Router Update Cripples Microsoft’s Online Services

Actually only an IP address should be changed. A command used for this purpose paralyzes parts of Microsoft’s Wide Area Network via a router. Systems for automatic error correction are also affected.

Microsoft has commented on the reasons for the outages of Teams, Exchange Online, Outlook and other services that lasted several hours last week. According to the statement, a router update caused Azure, Microsoft 365 and the Power platform to be temporarily inaccessible for many customers.

Before the disruptions began, Microsoft had advised customers that a planned update could lead to higher latencies for accesses to Azure, Microsoft 365 and Power BI. However, as the business day began in Europe, it then became apparent that the update was disrupting the Microsoft Wide Area Network (WAN), causing disconnections between individual services in Microsoft’s data centers.

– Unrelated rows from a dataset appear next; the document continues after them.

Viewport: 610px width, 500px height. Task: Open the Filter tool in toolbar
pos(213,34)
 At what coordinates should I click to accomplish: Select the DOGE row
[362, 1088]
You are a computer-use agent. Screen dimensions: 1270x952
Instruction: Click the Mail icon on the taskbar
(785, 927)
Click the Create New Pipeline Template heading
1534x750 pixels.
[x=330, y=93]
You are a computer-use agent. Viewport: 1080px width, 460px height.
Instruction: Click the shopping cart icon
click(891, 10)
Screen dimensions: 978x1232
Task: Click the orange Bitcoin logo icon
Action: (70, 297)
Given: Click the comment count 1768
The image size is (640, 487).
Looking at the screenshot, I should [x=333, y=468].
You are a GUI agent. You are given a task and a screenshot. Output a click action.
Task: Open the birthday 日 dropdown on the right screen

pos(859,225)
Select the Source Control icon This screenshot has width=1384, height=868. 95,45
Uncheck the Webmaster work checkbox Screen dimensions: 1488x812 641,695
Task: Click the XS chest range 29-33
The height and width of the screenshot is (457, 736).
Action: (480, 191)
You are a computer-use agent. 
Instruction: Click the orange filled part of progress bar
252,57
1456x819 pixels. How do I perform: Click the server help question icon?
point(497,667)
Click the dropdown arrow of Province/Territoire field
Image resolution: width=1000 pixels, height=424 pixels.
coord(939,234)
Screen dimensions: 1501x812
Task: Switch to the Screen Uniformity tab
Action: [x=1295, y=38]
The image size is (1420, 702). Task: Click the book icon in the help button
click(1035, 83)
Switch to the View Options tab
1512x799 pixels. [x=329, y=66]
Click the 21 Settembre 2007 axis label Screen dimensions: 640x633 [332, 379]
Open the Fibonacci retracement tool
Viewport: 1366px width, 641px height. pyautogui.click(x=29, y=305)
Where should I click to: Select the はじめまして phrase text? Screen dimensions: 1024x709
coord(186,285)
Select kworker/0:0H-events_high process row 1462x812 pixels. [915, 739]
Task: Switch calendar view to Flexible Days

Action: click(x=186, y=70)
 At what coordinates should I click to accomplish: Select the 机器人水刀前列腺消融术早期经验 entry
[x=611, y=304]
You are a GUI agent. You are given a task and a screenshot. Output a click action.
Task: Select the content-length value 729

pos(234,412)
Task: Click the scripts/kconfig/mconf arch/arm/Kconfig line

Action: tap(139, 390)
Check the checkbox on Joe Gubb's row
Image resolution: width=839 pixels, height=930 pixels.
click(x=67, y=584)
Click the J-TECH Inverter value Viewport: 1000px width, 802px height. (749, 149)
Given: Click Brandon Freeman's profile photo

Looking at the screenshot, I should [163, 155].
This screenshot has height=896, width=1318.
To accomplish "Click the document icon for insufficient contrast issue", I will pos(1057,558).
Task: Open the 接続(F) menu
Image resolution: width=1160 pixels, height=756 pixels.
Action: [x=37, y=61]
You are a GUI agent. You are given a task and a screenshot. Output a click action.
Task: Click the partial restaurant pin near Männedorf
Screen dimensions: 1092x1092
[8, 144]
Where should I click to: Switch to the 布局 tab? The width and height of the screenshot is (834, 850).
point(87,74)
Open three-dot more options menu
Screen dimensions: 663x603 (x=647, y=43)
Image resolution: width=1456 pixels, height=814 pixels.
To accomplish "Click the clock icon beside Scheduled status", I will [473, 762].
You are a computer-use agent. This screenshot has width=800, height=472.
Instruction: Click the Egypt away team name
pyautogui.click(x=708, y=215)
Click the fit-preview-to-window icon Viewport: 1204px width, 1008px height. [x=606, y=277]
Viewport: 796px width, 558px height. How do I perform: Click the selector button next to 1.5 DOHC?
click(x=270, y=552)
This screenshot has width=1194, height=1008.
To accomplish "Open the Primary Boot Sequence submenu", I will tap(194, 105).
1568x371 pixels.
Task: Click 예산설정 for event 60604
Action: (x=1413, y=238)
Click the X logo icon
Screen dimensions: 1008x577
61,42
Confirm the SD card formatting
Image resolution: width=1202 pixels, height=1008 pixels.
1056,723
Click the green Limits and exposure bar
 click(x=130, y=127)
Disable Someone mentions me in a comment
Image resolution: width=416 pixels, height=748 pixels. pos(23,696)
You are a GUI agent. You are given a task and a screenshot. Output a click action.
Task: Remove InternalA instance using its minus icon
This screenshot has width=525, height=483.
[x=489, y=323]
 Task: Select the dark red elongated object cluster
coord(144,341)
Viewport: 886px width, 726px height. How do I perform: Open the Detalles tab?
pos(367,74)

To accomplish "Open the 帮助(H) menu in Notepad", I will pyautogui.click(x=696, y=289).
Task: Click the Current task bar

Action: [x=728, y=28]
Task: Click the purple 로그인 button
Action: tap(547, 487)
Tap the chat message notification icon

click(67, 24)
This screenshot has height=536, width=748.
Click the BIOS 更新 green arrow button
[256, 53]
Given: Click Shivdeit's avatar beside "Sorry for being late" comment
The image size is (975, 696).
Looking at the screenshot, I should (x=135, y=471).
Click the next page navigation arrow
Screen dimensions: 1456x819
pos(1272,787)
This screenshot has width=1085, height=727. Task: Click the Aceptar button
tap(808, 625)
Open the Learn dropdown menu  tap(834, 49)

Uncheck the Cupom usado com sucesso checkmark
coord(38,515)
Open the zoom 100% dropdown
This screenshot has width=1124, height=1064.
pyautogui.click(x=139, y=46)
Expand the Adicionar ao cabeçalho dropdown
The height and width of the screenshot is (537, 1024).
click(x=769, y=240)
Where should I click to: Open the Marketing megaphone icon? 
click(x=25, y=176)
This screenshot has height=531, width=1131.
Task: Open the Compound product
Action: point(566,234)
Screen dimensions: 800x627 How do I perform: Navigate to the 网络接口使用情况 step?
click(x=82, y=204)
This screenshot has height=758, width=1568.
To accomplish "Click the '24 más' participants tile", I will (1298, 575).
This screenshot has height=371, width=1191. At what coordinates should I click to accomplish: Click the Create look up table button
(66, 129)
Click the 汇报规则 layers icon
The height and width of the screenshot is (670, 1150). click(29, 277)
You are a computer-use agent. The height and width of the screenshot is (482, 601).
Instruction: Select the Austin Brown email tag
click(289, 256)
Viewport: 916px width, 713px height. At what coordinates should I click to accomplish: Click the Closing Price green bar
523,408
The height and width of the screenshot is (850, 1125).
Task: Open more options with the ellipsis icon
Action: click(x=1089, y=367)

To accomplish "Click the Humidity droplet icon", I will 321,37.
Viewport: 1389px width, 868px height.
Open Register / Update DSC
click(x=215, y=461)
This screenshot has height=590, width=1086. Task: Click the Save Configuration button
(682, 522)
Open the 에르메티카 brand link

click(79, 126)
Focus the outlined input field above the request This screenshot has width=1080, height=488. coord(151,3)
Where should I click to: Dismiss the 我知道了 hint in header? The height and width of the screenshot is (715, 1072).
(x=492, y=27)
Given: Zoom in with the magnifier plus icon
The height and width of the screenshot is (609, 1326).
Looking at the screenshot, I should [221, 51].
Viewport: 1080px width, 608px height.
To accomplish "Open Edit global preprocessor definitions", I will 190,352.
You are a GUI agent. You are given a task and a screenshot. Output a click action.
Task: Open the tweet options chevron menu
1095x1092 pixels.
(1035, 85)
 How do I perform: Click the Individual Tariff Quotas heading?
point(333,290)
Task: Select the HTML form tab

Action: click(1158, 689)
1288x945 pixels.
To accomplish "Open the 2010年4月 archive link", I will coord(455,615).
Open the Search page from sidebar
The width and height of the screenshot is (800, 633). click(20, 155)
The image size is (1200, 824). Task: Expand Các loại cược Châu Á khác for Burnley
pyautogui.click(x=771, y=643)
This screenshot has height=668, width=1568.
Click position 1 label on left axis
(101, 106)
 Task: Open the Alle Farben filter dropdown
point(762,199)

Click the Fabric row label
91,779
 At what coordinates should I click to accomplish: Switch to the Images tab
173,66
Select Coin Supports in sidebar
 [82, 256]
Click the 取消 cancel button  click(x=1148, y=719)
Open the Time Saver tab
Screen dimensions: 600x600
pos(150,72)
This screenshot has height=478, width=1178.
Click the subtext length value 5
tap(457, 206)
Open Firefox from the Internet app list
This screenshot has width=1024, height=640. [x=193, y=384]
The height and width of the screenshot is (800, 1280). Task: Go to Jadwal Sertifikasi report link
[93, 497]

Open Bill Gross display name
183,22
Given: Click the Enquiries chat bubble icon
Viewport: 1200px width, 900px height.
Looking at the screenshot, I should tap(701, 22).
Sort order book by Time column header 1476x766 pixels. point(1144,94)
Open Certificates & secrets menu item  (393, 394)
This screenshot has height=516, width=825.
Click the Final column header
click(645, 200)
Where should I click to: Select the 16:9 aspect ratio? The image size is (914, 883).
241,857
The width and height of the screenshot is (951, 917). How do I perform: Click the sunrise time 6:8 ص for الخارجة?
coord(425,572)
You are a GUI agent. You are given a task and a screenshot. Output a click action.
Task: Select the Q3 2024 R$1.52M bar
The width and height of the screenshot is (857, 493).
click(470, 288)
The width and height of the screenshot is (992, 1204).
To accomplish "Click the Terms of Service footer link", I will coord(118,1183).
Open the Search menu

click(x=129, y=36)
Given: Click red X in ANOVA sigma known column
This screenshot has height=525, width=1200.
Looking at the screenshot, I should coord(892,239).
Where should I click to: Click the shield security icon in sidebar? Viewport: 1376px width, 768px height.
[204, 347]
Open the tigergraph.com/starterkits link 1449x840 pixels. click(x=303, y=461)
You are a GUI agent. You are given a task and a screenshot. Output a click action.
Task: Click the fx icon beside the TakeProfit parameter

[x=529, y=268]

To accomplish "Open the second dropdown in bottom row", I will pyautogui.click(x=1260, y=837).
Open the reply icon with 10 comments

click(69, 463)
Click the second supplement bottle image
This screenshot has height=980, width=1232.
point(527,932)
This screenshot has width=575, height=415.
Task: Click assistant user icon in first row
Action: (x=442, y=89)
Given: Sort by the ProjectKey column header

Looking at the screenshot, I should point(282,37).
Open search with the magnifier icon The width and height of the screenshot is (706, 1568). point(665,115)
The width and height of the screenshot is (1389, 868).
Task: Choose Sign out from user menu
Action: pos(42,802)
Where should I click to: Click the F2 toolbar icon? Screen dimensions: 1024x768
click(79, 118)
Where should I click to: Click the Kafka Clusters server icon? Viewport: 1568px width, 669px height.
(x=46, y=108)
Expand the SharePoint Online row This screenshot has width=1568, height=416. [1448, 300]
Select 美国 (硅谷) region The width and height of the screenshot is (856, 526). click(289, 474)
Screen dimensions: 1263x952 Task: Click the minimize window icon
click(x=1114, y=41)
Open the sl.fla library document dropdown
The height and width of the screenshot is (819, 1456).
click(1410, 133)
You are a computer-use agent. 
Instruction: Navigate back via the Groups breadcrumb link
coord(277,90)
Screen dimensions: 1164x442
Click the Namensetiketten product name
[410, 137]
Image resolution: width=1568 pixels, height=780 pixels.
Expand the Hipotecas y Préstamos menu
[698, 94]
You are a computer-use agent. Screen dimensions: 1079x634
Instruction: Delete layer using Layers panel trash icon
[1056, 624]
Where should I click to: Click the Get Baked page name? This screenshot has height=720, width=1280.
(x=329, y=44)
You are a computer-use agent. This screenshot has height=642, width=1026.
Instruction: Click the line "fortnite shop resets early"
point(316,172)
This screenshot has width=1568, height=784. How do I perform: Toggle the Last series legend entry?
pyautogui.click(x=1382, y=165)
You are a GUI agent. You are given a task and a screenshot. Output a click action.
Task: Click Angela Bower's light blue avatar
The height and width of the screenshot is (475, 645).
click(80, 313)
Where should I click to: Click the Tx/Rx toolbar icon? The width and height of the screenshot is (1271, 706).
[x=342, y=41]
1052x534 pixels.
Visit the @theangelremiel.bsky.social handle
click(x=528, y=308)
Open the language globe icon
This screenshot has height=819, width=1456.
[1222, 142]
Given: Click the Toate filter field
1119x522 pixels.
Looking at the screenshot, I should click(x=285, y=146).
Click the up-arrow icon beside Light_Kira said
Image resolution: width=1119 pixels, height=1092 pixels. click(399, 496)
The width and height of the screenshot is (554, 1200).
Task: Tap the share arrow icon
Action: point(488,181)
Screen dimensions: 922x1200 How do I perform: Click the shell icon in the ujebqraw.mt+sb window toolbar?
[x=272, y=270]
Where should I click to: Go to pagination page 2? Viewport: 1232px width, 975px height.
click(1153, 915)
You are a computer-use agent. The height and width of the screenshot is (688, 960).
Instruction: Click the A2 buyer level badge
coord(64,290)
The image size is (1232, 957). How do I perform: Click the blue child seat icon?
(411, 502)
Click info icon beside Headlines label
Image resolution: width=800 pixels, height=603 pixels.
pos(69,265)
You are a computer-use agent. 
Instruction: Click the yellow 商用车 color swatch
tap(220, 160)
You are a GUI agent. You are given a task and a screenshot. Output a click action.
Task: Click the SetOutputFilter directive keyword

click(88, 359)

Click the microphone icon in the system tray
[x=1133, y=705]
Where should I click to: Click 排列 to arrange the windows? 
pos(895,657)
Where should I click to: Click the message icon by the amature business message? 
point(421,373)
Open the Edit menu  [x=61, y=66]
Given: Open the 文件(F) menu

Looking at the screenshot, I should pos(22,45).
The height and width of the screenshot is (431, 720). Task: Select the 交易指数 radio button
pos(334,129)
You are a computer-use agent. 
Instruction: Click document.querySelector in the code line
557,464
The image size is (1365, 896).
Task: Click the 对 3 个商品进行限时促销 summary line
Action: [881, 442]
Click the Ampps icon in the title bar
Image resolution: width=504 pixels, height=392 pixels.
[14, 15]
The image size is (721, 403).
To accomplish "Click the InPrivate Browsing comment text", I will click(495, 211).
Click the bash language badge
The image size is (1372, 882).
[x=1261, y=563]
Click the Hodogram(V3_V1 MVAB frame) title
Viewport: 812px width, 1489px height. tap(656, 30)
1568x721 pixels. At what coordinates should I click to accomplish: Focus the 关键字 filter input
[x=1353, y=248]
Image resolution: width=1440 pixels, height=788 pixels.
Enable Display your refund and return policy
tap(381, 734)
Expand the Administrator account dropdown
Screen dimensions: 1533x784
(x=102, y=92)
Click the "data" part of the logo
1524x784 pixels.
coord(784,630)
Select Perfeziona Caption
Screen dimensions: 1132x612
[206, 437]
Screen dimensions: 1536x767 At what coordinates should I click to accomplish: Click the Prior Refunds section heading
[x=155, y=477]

It all starts with a new IP address

“We found that a change to the Microsoft Wide Area Network (WAN) affected connectivity between clients on the Internet and Azure, connectivity between regions, and cross-site connectivity via ExpressRoute,” Microsoft has now announced. “As part of a planned change to update the IP address on a WAN router, a command given to the router caused it to send messages to all other routers on the WAN, which caused all routers to recalculate their forwarding tables. During this recalculation, the routers were unable to correctly forward packets traversing them. The command that caused the problem behaves differently on different network devices, and the command had not been validated with our full qualification process on the router on which it was executed.”

Microsoft said the change also affected the systems that automatically control the operation of the WAN and identify and remove devices on the WAN that are not operating regularly. The system that optimizes data flows on the network was also affected, he said. This had led to further packet loss and necessitated a manual restart of the systems.

To prevent similar incidents, Microsoft is now “blocking the execution of commands that have a large impact on devices.” In addition, secure change policies must now be followed when executing commands on network devices.